-- Work instructions --
The stretch wanted below opens at the line containing "Where should I click to: Open the 图书馆" and closes at the line containing "This screenshot has height=627, width=975.". Please return it exactly, with no other lines.

-- Supplied records --

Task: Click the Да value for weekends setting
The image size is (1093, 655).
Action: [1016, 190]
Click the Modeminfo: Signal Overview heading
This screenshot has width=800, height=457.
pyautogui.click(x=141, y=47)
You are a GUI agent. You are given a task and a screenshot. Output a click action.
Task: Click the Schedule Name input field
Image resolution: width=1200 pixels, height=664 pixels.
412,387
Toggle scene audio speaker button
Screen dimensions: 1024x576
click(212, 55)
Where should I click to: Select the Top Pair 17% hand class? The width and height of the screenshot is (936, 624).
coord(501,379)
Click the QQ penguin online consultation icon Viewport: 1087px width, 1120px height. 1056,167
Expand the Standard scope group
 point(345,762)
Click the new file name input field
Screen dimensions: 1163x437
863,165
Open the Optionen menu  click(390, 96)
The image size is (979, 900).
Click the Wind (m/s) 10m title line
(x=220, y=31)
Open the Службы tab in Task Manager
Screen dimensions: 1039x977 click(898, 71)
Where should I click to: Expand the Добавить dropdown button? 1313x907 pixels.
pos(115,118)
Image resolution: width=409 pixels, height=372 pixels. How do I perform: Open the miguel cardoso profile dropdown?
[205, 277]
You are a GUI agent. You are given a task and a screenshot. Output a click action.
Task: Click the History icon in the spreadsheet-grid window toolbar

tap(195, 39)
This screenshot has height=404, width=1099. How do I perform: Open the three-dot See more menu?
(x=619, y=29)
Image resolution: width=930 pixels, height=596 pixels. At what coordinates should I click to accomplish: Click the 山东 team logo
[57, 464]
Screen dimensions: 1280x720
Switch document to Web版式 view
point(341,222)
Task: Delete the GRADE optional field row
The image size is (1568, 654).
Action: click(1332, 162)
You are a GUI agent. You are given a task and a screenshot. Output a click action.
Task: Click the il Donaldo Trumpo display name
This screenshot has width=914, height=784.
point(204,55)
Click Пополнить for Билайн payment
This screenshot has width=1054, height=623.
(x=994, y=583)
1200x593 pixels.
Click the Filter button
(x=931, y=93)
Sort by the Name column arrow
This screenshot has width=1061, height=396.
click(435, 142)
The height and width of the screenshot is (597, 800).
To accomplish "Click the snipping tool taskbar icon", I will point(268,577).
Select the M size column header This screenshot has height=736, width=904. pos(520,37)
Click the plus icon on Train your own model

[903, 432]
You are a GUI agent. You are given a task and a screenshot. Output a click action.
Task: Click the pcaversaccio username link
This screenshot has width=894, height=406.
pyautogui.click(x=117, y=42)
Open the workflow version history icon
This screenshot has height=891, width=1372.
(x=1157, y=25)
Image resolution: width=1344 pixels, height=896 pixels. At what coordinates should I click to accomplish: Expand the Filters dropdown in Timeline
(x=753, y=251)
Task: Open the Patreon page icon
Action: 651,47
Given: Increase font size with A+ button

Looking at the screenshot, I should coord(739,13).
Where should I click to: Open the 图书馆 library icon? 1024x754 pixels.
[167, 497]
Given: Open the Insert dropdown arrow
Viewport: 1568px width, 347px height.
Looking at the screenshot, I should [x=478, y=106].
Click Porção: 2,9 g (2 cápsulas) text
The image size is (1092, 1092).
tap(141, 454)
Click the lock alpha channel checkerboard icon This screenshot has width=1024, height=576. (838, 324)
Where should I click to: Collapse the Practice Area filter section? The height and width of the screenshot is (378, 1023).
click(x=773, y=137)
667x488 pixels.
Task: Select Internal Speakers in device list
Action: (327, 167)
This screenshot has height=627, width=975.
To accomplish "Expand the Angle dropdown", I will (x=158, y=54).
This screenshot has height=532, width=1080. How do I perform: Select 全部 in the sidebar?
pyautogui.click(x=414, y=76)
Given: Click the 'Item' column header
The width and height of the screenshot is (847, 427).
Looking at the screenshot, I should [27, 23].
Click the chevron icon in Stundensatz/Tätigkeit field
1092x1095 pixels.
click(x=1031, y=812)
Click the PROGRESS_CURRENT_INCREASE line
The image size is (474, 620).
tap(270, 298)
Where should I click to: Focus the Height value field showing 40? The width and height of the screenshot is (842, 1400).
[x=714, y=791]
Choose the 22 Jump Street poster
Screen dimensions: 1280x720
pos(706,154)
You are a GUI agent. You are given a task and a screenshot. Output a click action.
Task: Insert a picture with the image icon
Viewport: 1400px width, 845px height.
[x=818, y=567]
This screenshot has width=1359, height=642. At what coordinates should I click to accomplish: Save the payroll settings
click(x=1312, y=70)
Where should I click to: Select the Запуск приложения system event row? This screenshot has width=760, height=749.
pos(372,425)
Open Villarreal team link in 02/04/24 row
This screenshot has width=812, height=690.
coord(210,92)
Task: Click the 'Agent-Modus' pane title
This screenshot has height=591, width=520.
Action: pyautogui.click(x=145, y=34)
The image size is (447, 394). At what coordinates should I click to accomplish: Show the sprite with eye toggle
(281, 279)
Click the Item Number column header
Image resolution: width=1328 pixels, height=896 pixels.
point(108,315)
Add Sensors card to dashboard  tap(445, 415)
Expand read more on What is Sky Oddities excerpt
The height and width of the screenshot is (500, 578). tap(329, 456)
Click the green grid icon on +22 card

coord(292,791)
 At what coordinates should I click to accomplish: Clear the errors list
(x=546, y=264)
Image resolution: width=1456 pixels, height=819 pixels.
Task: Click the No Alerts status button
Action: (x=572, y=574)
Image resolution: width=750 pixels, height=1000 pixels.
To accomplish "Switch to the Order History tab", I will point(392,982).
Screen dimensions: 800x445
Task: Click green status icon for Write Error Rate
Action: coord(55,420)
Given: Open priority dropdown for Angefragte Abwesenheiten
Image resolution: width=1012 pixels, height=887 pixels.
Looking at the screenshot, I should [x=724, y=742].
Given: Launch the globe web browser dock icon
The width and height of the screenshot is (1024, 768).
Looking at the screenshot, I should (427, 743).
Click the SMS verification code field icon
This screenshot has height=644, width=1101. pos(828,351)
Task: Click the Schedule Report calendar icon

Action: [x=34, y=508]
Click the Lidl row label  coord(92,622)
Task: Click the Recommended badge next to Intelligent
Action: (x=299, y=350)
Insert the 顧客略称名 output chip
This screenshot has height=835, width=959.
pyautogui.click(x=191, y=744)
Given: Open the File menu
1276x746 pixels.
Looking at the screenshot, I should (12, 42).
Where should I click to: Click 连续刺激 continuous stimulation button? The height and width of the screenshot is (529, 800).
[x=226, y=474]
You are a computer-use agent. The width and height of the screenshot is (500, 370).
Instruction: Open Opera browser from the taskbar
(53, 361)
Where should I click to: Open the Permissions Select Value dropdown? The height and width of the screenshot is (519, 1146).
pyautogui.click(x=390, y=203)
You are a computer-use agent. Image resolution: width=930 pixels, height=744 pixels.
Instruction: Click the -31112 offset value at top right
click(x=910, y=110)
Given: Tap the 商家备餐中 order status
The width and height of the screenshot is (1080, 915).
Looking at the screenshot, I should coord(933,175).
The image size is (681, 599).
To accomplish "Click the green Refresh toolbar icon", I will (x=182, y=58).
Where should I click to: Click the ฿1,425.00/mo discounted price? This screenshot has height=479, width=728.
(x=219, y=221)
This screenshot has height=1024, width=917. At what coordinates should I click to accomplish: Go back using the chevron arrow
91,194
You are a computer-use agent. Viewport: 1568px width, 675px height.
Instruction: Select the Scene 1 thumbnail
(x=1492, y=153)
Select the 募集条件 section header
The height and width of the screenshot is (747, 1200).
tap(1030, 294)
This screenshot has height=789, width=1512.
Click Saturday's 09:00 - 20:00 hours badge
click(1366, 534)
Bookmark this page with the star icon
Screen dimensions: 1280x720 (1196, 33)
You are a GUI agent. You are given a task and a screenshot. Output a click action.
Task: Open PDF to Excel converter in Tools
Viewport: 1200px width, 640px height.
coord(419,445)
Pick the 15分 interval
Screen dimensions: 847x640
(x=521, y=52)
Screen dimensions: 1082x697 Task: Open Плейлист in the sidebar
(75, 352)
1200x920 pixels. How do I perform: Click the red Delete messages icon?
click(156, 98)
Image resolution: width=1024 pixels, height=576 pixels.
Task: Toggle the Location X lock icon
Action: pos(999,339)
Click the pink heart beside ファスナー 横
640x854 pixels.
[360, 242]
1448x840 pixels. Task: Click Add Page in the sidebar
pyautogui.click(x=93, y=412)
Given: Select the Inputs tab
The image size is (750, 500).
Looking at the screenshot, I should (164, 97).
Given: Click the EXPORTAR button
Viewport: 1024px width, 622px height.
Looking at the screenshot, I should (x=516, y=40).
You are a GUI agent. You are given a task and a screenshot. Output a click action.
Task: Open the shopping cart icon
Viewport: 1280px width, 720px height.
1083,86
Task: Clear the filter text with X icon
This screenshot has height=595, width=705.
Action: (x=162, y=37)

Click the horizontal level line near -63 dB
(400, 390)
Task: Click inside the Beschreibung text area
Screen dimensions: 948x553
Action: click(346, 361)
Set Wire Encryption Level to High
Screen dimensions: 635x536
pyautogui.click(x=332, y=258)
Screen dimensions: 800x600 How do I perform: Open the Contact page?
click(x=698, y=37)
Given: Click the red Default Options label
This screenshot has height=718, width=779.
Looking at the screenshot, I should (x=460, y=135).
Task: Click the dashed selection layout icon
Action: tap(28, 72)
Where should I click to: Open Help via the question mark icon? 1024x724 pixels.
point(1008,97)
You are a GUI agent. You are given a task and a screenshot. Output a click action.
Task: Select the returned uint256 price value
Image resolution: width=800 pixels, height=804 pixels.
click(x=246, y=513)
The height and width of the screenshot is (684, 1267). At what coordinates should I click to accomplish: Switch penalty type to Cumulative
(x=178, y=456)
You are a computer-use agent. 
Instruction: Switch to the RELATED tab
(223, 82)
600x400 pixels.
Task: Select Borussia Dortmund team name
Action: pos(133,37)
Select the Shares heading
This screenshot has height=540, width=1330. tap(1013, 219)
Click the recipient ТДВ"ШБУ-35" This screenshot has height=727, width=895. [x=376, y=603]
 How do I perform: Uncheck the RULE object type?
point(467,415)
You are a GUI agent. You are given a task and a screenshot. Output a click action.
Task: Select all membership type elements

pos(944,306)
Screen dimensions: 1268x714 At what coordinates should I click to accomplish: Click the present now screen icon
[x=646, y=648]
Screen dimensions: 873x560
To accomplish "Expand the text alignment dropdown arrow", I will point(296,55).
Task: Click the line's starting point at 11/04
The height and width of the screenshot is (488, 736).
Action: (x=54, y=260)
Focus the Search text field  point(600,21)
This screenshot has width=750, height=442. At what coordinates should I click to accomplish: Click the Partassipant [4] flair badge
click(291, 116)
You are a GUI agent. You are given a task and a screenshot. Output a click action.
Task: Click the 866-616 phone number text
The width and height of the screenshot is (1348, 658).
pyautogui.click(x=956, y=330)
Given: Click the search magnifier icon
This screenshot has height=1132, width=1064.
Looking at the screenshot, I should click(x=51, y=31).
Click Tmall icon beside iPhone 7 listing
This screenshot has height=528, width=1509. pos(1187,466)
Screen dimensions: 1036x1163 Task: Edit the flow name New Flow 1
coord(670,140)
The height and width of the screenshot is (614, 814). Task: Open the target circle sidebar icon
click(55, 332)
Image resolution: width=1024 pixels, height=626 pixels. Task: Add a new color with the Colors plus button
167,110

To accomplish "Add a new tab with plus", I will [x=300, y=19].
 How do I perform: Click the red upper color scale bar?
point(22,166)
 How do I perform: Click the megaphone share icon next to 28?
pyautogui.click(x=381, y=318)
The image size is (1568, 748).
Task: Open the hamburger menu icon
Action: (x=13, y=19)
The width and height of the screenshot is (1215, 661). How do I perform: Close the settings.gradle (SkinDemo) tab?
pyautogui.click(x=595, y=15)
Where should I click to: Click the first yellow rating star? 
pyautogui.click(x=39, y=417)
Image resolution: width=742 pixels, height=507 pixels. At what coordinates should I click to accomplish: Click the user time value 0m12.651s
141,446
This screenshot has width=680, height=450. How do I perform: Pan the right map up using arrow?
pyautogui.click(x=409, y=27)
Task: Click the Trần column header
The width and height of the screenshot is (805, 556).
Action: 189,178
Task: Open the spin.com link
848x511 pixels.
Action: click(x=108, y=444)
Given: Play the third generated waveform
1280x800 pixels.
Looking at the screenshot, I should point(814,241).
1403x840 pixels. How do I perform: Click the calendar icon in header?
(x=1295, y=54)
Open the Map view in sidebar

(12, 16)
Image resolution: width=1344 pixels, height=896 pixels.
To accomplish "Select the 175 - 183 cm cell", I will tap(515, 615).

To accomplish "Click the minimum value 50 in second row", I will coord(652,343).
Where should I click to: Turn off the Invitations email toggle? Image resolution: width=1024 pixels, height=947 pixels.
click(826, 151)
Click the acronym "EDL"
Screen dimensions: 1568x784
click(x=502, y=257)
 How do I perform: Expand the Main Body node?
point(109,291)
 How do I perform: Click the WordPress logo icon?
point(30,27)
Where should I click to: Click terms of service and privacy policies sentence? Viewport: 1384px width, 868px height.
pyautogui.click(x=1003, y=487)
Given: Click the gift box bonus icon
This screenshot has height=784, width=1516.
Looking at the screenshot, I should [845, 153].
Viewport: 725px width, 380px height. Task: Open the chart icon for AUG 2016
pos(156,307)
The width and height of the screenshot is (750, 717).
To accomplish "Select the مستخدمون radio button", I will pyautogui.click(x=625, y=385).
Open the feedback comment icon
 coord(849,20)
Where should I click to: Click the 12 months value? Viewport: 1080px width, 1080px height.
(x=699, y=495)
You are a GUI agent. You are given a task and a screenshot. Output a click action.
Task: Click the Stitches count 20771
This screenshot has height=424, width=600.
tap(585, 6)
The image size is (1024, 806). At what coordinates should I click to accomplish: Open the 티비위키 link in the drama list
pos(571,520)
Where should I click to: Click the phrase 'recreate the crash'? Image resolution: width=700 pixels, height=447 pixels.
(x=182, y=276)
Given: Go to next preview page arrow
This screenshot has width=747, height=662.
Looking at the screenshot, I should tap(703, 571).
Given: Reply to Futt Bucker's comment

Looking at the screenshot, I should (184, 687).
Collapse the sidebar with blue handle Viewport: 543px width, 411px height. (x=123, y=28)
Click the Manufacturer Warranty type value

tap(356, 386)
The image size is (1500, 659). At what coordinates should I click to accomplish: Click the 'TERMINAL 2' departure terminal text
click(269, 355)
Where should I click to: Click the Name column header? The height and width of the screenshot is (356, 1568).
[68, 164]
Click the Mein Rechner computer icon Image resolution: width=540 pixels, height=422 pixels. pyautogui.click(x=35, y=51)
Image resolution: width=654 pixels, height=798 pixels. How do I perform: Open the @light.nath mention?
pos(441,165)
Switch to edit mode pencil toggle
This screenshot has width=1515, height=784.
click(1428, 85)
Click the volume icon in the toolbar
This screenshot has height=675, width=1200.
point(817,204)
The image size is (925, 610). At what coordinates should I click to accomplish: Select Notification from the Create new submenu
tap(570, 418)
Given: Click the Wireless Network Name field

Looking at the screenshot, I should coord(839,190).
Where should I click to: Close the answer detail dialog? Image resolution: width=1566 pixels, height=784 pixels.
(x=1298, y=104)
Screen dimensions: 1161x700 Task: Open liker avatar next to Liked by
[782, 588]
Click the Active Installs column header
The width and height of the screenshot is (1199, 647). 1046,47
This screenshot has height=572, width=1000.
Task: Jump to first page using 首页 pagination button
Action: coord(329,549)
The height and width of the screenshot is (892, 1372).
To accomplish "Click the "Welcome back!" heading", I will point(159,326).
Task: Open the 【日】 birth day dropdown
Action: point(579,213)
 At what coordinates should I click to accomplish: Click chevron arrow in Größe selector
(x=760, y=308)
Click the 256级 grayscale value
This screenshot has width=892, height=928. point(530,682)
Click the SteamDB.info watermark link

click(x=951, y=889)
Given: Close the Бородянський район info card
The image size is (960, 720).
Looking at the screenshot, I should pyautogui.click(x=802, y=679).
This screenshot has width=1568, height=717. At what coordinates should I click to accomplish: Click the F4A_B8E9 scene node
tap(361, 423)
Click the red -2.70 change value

-- Response to this task --
Where should I click to: Open the 图书馆 library icon? 1024x754 pixels.
[167, 497]
Given: Open the Insert dropdown arrow
Viewport: 1568px width, 347px height.
Looking at the screenshot, I should [x=478, y=106].
Click Porção: 2,9 g (2 cápsulas) text
The image size is (1092, 1092).
tap(141, 454)
Click the lock alpha channel checkerboard icon This screenshot has width=1024, height=576. (838, 324)
Where should I click to: Collapse the Practice Area filter section? The height and width of the screenshot is (378, 1023).
click(x=773, y=137)
667x488 pixels.
Task: Select Internal Speakers in device list
Action: (327, 167)
This screenshot has height=627, width=975.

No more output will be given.